Answer： ((p ↓ p) ↓ q) ↓ ((p ↓ p) ↓ q)

Explain This is a question about how to express one logical statement using only a specific logical operator (the "NOR" operator, which is represented by the arrow pointing down, ↓). . The solving step is: First, I know that "p implies q" (which is written as p → q) is like saying "it's not p, or it's q". So, p → q is the same as ¬p ∨ q. This is a common logical trick!

Second, I need to figure out how to make "NOT p" (¬p) using only the "↓" operator. If I have "p ↓ p", that means "NOT (p OR p)". And "p OR p" is just "p". So, "NOT (p OR p)" is simply "NOT p"! So, I can write ¬p as (p ↓ p).

Third, now I have (p ↓ p) ∨ q. This is like saying "something OR q". Let's call that "something" X, so I have X ∨ q. I need to figure out how to make "X OR Y" using only the "↓" operator. I know that "X ↓ Y" means "NOT (X OR Y)". So, if I want "X OR Y", I need to take "NOT (X ↓ Y)". And how do I make "NOT something" using "↓"? I learned in the second step that "NOT Z" is "Z ↓ Z". So, "NOT (X ↓ Y)" would be "(X ↓ Y) ↓ (X ↓ Y)".

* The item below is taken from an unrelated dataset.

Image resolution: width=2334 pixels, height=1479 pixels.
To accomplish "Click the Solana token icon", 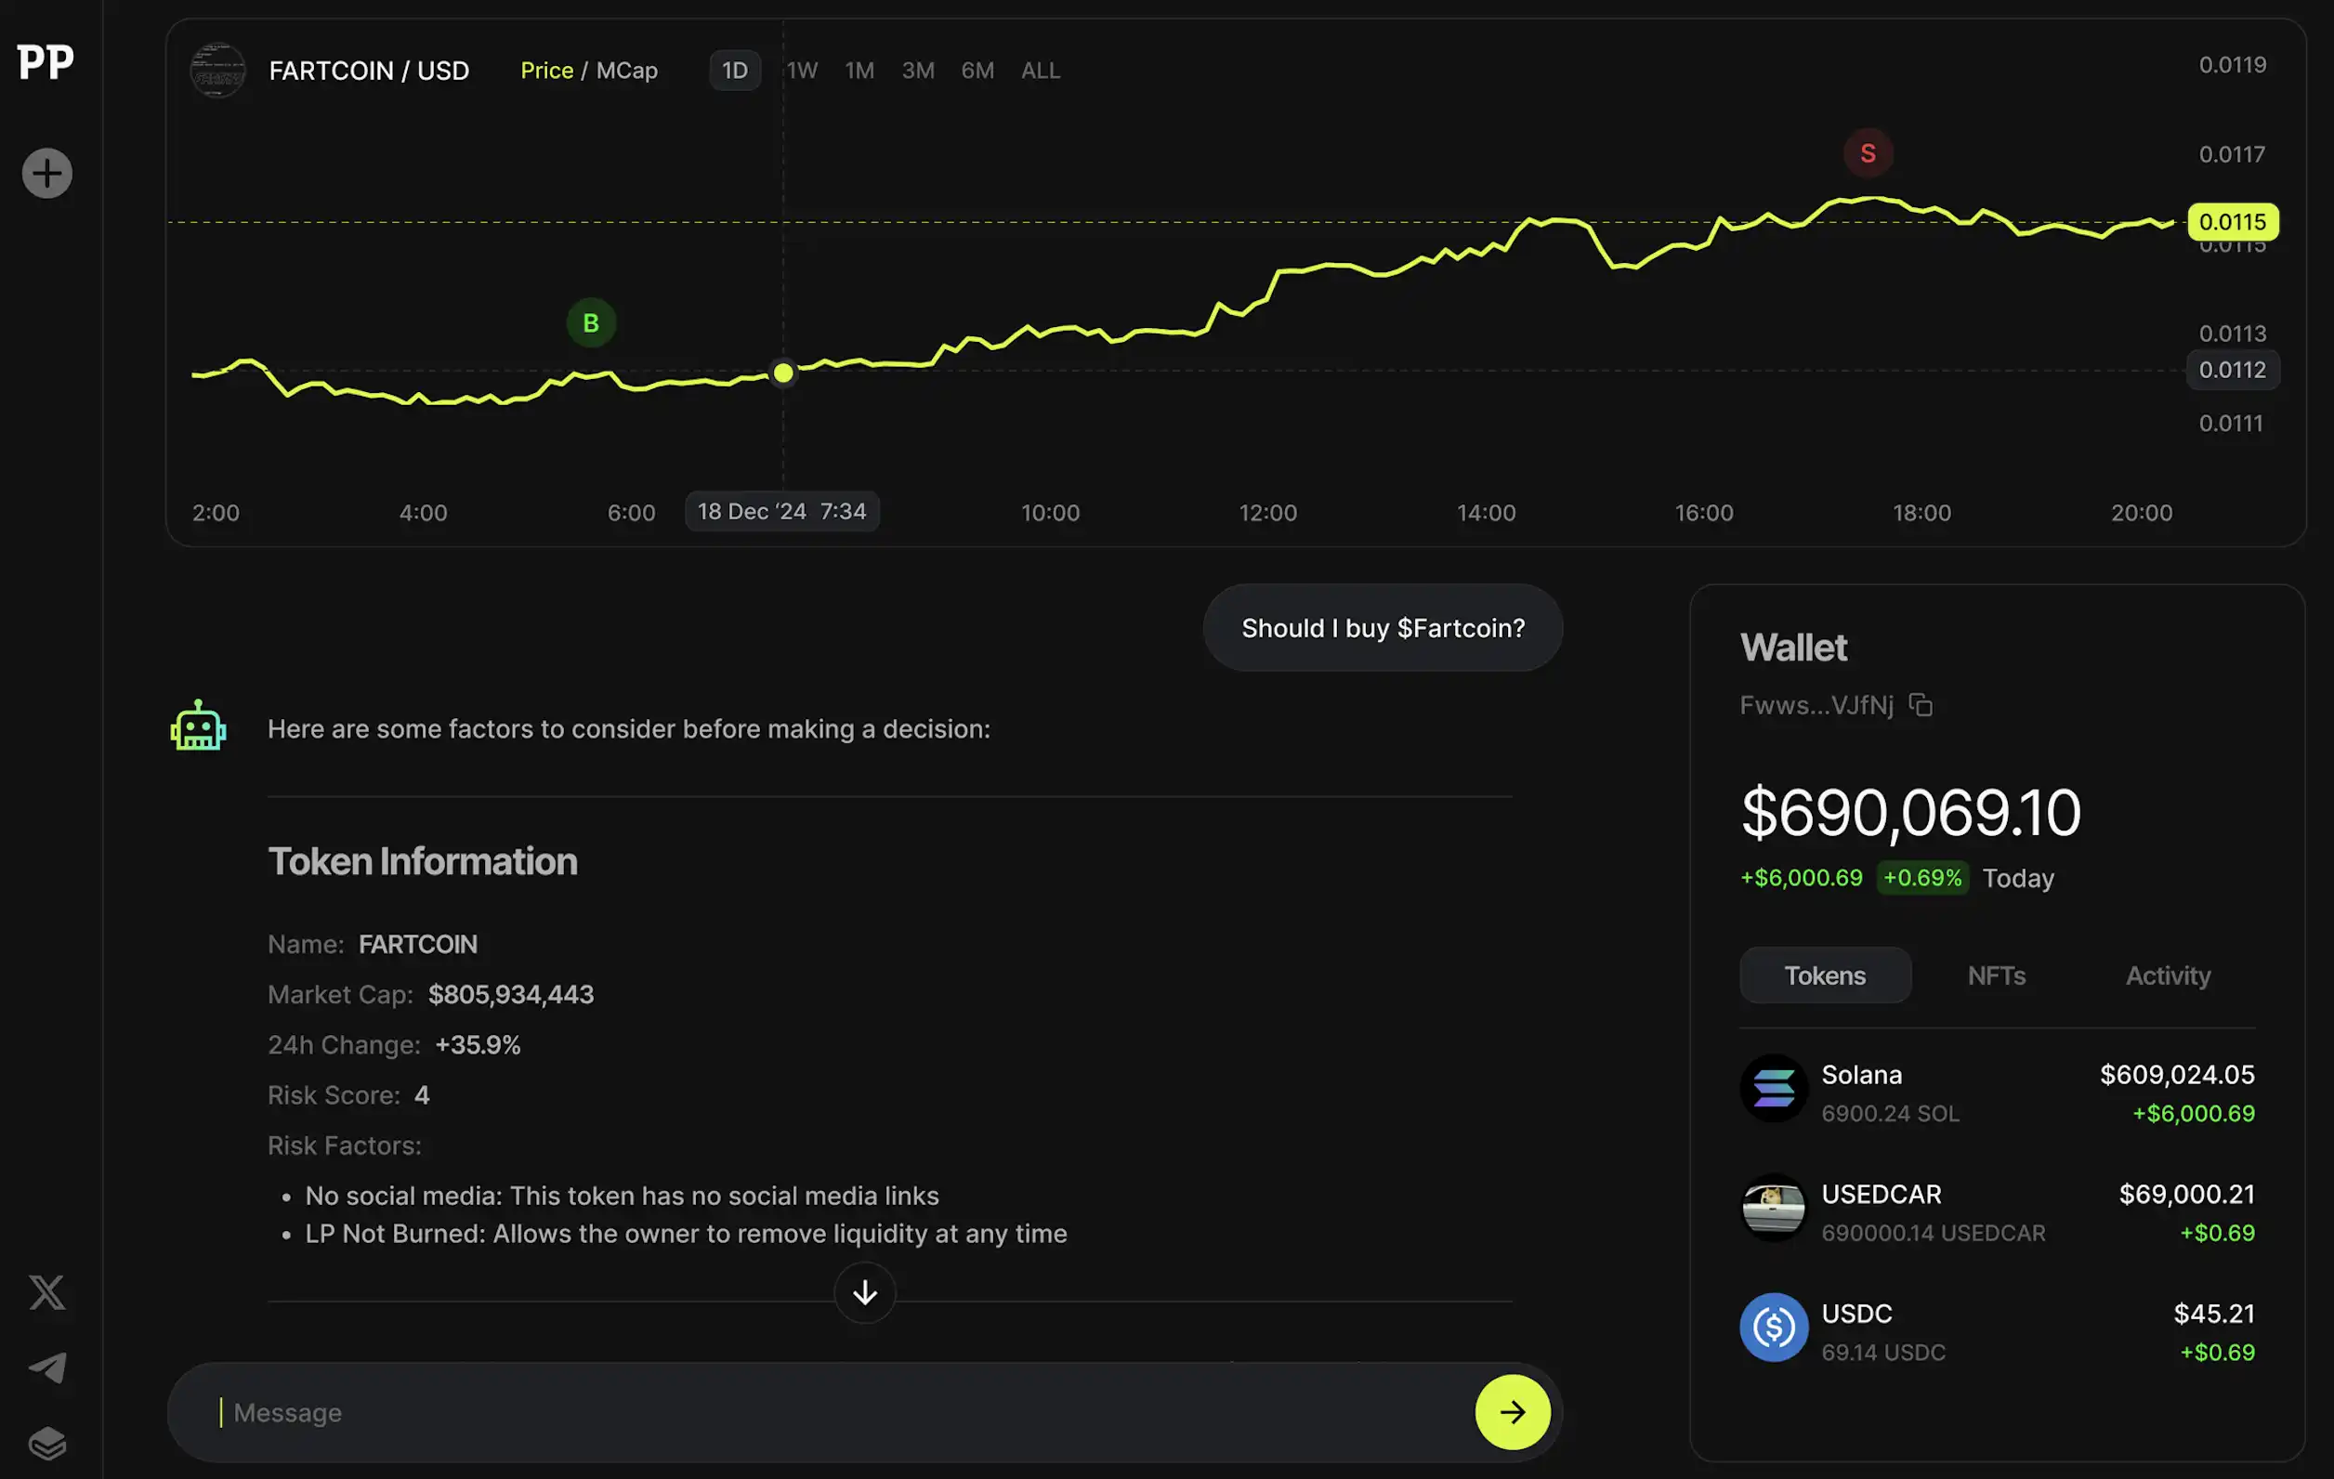I will click(x=1773, y=1088).
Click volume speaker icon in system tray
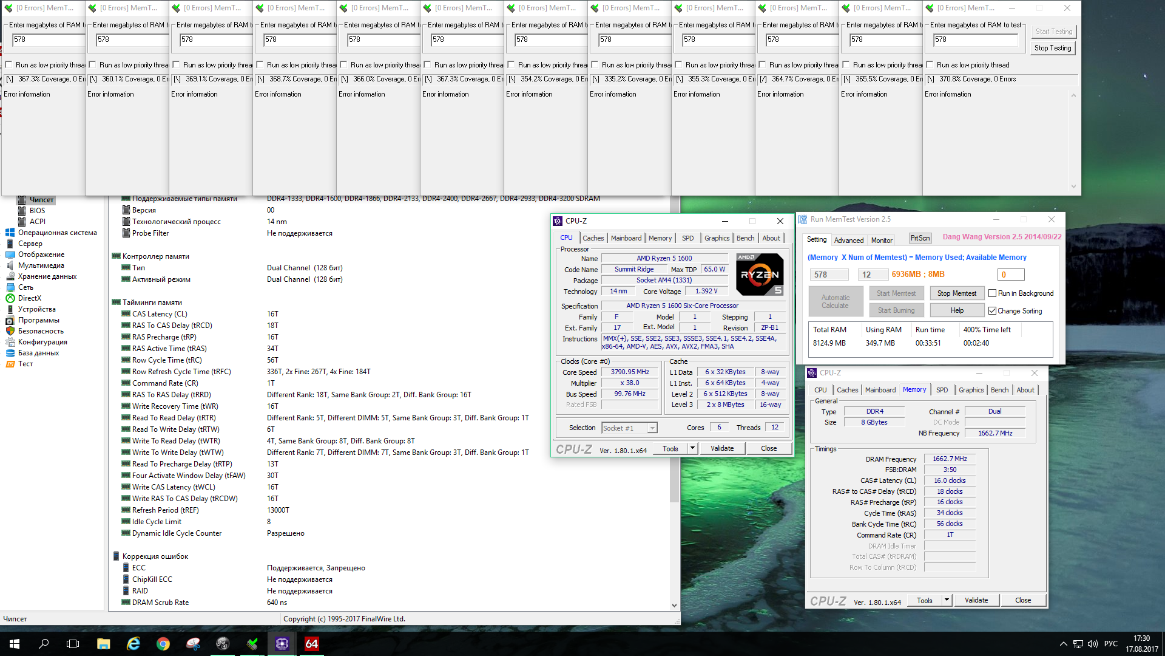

Finally, I just put it all together! We started with p → q which is ¬p ∨ q. We found that ¬p is (p ↓ p). So now we have (p ↓ p) ∨ q. Let X be (p ↓ p) and Y be q. We want X ∨ Y. We found that X ∨ Y is ((X ↓ Y) ↓ (X ↓ Y)). So, substitute X with (p ↓ p) and Y with q. This gives us ((p ↓ p) ↓ q) ↓ ((p ↓ p) ↓ q).